● **Required task**
Begin at the line that has "Image resolution: width=1246" and stop after the line that has "(x=868, y=517)". Give those lines again with "dropdown" swapped for "menu" and everything else unchanged.

=== Exercise input ===

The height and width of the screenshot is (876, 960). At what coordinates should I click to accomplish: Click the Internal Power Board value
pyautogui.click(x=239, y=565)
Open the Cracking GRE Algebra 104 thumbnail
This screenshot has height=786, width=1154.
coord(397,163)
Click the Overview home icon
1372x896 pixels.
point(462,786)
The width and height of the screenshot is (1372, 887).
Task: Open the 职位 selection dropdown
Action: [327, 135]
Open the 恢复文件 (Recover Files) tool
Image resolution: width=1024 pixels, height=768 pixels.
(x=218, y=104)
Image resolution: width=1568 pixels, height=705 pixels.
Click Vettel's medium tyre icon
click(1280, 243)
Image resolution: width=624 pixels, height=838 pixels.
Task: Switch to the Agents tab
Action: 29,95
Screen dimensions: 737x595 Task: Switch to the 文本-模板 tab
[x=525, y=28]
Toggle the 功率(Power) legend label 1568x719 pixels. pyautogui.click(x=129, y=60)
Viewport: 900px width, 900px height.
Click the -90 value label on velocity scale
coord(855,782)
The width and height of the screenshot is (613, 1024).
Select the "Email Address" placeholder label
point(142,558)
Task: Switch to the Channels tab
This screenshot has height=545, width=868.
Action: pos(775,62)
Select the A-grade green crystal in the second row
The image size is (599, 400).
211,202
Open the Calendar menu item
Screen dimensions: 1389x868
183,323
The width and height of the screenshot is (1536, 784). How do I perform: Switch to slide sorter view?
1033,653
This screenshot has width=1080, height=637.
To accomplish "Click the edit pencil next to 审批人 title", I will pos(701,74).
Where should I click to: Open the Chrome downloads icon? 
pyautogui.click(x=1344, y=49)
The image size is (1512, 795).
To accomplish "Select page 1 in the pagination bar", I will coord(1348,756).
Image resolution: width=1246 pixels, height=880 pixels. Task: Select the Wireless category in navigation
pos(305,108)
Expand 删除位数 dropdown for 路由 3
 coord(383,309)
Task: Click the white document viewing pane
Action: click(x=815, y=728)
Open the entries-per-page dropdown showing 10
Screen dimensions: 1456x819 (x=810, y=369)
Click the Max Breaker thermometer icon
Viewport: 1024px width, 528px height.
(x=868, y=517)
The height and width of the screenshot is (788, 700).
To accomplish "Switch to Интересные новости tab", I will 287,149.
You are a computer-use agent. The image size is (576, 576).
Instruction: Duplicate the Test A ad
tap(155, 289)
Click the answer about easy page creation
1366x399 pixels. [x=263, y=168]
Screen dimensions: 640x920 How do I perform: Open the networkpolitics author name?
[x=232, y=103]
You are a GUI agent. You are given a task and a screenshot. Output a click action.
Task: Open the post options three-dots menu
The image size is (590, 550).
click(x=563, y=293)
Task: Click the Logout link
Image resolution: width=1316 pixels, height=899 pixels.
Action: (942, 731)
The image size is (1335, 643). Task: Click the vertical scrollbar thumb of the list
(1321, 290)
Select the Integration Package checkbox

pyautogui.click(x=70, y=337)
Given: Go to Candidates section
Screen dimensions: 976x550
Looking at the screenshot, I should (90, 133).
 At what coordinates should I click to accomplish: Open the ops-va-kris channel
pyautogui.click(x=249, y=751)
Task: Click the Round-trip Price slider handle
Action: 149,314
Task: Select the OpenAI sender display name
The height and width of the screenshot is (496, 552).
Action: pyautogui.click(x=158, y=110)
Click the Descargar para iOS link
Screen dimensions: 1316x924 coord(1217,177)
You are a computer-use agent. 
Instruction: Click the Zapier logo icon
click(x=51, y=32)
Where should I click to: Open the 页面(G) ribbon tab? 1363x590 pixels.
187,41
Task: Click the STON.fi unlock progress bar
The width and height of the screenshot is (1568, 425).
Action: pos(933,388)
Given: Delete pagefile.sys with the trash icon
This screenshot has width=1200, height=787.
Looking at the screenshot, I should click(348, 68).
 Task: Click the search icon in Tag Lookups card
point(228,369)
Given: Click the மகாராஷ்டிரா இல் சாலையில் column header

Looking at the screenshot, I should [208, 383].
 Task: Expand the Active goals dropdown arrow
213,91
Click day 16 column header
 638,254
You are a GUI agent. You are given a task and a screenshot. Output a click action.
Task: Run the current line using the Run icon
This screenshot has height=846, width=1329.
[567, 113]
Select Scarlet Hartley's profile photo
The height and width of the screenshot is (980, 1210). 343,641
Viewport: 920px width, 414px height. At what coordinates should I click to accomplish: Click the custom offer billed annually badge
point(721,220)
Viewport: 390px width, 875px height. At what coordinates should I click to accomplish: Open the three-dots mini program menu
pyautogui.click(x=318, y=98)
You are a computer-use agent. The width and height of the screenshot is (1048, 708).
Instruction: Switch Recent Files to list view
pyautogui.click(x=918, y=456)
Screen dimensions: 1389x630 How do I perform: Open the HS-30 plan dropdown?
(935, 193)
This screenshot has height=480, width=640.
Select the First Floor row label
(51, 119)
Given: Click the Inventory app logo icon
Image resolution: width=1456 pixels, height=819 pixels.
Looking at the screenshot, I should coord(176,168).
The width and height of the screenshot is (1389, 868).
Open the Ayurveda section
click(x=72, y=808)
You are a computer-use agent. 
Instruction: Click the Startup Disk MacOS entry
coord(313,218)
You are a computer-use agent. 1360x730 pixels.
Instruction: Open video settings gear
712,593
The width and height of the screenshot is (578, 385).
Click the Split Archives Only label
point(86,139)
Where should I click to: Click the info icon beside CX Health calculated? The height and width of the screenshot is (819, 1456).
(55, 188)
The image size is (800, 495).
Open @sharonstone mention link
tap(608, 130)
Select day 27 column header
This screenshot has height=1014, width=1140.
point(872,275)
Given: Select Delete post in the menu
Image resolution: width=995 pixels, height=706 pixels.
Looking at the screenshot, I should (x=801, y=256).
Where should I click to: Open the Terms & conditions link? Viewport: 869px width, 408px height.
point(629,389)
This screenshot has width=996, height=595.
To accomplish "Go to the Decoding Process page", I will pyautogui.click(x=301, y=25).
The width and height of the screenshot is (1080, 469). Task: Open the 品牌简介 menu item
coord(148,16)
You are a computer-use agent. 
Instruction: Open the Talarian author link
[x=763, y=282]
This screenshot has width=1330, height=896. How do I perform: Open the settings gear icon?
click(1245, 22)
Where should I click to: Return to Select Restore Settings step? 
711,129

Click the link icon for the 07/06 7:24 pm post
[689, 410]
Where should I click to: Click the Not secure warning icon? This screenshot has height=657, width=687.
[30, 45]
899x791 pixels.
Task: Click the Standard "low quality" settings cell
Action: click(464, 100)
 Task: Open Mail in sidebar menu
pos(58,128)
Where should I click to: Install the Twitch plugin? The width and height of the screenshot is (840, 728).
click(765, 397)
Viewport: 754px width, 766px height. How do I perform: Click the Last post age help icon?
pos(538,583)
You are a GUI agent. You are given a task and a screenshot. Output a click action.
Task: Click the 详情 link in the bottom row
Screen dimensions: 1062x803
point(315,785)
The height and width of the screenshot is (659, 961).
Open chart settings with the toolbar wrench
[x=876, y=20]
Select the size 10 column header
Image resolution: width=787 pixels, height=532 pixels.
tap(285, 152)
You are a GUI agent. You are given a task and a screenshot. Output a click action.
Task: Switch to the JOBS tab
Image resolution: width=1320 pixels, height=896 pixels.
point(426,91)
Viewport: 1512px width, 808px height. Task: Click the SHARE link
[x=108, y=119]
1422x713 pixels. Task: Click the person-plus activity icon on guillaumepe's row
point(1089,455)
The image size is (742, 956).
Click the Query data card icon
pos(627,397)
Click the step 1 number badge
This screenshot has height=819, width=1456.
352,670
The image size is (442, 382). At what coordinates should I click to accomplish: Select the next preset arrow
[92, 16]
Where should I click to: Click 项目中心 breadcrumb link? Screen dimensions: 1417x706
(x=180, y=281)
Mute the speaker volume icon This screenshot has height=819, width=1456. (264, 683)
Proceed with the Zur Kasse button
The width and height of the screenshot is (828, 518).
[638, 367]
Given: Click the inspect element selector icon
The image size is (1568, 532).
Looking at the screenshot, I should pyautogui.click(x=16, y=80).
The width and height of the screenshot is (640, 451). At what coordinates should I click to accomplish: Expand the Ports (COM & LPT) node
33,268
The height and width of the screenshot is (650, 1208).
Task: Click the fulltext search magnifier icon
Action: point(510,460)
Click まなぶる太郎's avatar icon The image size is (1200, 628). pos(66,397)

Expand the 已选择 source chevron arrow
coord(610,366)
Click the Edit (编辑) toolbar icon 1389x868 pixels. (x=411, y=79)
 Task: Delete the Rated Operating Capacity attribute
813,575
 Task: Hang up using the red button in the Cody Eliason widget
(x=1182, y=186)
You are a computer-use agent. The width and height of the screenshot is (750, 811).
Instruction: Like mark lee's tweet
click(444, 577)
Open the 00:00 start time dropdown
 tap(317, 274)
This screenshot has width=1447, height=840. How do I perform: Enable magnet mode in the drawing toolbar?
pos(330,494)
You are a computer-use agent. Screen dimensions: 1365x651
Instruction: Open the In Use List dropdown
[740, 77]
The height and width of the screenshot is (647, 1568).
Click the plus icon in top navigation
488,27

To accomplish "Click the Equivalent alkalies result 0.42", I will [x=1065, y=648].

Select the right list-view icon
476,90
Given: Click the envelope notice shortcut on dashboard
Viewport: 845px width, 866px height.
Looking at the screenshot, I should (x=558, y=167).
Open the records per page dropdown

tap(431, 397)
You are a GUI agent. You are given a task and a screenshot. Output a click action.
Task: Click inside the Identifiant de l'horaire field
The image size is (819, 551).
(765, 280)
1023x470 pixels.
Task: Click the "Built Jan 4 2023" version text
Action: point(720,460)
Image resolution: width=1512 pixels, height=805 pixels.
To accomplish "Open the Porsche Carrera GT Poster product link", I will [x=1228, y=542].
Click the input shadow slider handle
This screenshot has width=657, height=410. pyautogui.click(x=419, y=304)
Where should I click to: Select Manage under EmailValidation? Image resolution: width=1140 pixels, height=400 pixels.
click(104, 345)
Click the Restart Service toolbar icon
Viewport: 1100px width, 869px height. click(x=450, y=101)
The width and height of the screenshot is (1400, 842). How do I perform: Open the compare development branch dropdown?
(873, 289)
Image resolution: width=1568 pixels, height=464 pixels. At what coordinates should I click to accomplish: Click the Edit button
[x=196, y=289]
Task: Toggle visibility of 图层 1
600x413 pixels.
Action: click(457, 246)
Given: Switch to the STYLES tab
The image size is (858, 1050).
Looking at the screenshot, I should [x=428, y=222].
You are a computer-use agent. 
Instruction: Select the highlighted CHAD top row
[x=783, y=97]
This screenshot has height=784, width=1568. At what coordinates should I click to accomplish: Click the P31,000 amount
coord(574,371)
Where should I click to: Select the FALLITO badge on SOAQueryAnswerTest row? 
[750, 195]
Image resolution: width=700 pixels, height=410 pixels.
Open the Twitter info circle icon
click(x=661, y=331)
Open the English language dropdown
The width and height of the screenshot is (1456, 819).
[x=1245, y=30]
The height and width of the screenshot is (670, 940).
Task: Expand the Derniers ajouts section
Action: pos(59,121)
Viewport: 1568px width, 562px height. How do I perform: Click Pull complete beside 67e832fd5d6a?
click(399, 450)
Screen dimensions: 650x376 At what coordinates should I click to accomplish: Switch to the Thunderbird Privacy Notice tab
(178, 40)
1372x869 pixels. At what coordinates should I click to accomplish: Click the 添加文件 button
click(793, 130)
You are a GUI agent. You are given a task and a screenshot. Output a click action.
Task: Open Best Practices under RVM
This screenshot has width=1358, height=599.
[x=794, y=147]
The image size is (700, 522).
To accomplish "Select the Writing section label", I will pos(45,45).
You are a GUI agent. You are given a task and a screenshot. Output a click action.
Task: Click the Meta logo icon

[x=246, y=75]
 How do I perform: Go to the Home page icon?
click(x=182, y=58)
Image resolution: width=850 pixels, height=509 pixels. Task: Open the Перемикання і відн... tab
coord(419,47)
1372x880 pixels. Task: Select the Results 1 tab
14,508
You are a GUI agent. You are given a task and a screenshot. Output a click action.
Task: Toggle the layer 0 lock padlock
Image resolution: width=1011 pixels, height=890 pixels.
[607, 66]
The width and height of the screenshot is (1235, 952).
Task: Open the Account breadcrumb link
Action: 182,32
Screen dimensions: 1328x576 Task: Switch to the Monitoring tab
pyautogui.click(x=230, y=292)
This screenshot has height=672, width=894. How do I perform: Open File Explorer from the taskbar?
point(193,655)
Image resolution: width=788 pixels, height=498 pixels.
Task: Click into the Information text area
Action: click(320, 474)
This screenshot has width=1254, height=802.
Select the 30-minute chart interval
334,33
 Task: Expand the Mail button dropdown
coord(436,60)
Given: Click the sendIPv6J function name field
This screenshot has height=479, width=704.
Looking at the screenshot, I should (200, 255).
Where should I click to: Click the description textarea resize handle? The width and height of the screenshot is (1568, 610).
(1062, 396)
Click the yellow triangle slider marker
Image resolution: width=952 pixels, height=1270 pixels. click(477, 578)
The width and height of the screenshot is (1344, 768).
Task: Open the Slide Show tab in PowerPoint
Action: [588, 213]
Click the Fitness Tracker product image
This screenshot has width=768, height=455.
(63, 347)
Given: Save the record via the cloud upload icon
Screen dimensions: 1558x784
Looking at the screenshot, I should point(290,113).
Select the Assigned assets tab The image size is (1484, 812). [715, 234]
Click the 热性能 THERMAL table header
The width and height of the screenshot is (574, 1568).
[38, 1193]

===

● **Solution to this problem**
Image resolution: width=1246 pixels, height=880 pixels. Task: Select the Wireless category in navigation
pos(305,108)
Expand 删除位数 menu for 路由 3
 coord(383,309)
Task: Click the white document viewing pane
Action: click(x=815, y=728)
Open the entries-per-page menu showing 10
Screen dimensions: 1456x819 (x=810, y=369)
Click the Max Breaker thermometer icon
Viewport: 1024px width, 528px height.
(x=868, y=517)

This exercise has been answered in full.